Wastewater treatment plants are a common sight, and they play a crucial role in maintaining sanitation within communities. However, the question of how safe the water is after it leaves these plants is a complex one. The treatment process involves several stages, including primary, secondary, and tertiary levels, each targeting different types of pollutants. While the water discharged from these plants usually ends up in nearby bodies of water, the potential impact of airborne contaminants and the risk of hazardous gases like methane, hydrogen sulfide, and oxygen deficiency cannot be overlooked. The safety of treated wastewater is a valid concern for nearby residents, and while studies indicate low concentrations of airborne bacteria, the odour and potential health risks associated with wastewater treatment plants are issues that require constant management.

Characteristics of water that leaves a wastewater treatment plant

Wastewater treatment plants use several processes to remove solids, bacteria, and pollutants

Wastewater treatment plants use a variety of physical, chemical, and biological processes to purify water and remove solids, bacteria, and pollutants. The type and order of treatment can vary between plants, but there are three main levels of treatment: primary, secondary, and tertiary.

The primary level of treatment uses screens and settling tanks to remove solids. Screens have openings of about 10 millimetres to filter out large materials such as sticks and garbage. This step is crucial as solids make up around 35% of pollutants. The removed solids are treated separately, with anaerobic bacteria breaking down the sludge, reducing its odour and organic matter. This process also produces methane and carbon dioxide, which can be used as fuel.

Secondary treatment uses bacteria to digest the remaining pollutants. The wastewater is mixed with bacteria and oxygen, which helps the bacteria to digest pollutants faster. The water is then taken to settling tanks, leaving it 90-95% free of pollutants. This stage removes 85-90% of biochemical oxygen demand (BOD) and suspended solids, and 90-99% of coliform bacteria. Some plants then use a sand filter to remove additional pollutants before disinfecting the water with chlorine, ozone, or ultraviolet light.

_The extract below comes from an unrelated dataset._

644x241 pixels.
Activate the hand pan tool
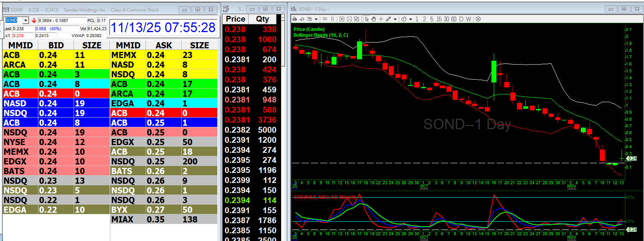(374, 19)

Tertiary treatment, or advanced treatment, removes dissolved substances such as colour, metals, organic chemicals, and nutrients. One biological treatment process used in tertiary treatment is Biological Nutrient Removal (BNR), which uses bacteria in different oxygen conditions to digest contaminants. This process can remove over 90% of phosphates.

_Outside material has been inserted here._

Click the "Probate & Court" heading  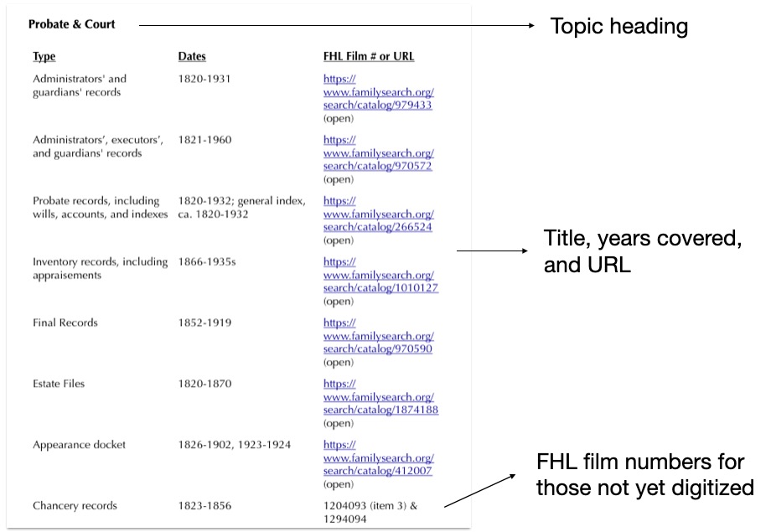coord(72,24)
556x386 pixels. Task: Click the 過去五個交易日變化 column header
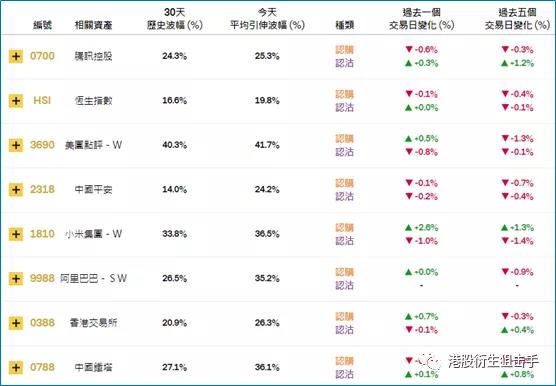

Some industries also implement pre-treatment systems to remove toxic compounds before discharging wastewater into the municipal sewer system. Leachate treatment plants, for example, use biological treatment, ultrafiltration, active carbon filters, electrocoagulation, and reverse osmosis membrane filtration.

The water is then disinfected with chlorine, ozone, or UV light

Disinfection is one of the crucial steps in wastewater treatment. It involves targeting harmful microorganisms to prevent the spread of waterborne diseases. The water is disinfected using chlorine, ozone, or UV light. Each of these methods has its own unique advantages and limitations.

Chlorine disinfection is effective, affordable, and easy to implement, which is why it is the most popular method. Chlorine-based compounds such as chlorine gas, sodium hypochlorite, and calcium hypochlorite are added to wastewater to kill harmful microorganisms. However, chlorine is a toxic caustic and must be handled with caution. It is also limited against certain pathogens and may produce harmful by-products if not properly managed.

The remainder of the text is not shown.